20. CRIMINAL RECORD CHECKS – Disclosure Scotland and Disclosure Barring Service

The parties agree to:
a) facilitate the use of the Online Screening Form that is used to carry out the DS, DBS and/or third-party checks; and

b) make available to the You the Disclosure Result electronically on receipt within the Screening SaaS. Original Disclosures can be provided by post where applicable and issued via Disclosure Scotland, at Your cost.

21. We shall not be responsible for clarifying or investigating actual or claimed discrepancies or anomalies identified during the process of, or contained in the results of, the Disclosure Results either with the Candidate or with any third party.

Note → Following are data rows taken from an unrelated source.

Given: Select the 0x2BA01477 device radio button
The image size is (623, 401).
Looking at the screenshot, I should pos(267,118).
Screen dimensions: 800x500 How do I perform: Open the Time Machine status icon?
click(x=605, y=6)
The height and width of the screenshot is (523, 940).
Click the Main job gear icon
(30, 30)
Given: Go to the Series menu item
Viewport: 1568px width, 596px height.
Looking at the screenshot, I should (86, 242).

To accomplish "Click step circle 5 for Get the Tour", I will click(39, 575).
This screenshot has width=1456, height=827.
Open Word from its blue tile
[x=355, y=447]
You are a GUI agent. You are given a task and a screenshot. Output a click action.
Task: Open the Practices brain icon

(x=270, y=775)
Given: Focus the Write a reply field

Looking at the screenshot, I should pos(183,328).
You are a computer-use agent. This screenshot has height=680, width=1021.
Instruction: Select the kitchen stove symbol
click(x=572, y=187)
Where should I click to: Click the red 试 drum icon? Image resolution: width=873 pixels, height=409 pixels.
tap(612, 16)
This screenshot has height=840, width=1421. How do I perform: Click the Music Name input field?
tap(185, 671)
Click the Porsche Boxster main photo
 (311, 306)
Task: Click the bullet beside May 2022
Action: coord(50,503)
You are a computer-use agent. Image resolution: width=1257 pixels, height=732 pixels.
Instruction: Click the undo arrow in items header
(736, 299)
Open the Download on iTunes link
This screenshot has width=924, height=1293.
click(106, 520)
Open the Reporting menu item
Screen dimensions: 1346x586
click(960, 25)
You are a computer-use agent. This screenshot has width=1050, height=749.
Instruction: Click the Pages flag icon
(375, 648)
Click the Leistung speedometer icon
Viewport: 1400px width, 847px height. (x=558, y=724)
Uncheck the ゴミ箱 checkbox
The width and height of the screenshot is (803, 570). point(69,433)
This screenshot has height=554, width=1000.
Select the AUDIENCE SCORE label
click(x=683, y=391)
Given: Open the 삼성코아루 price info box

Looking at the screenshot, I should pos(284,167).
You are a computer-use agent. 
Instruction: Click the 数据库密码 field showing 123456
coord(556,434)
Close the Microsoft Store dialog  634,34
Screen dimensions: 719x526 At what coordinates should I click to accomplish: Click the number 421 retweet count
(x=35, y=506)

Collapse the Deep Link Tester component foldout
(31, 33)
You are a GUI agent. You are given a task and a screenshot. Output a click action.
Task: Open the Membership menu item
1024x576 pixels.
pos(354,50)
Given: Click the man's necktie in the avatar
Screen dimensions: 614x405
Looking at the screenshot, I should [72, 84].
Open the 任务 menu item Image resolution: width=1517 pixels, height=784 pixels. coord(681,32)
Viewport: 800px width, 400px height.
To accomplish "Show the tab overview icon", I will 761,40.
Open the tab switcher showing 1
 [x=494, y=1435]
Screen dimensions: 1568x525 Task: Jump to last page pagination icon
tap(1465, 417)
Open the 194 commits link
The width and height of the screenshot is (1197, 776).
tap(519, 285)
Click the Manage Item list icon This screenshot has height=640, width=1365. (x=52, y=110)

22. We warrant and undertakes that, where DS or DBS checks are provided, at all times during the term of this Agreement that it will ensure these are performed by a Responsible Body and will at all times comply with the relevant Code of Practice for Responsible Bodies.

23. You warrant and undertake that at all times during the term of this Agreement You will ensure that: You will store, handle, retain and dispose of the Disclosure Result strictly in accordance with the DS Code of Practice for Responsible Persons and Other Recipients of Disclosure Information, and the DBS Code of Practice for Registered Persons and Other Recipients of Disclosure Information, and/or with the requirements of any relevant documents issued by third parties.

24. You shall be solely responsible for and liable to obtain or facilitate the receipt of Consent from any Candidate. Where Consent is provided through the Screening SaaS, We shall be deemed to have the right to consider Consent to have been granted. Copies of Consent in respect of any other Candidates shall be made available to Us on request, either from time to time or generally.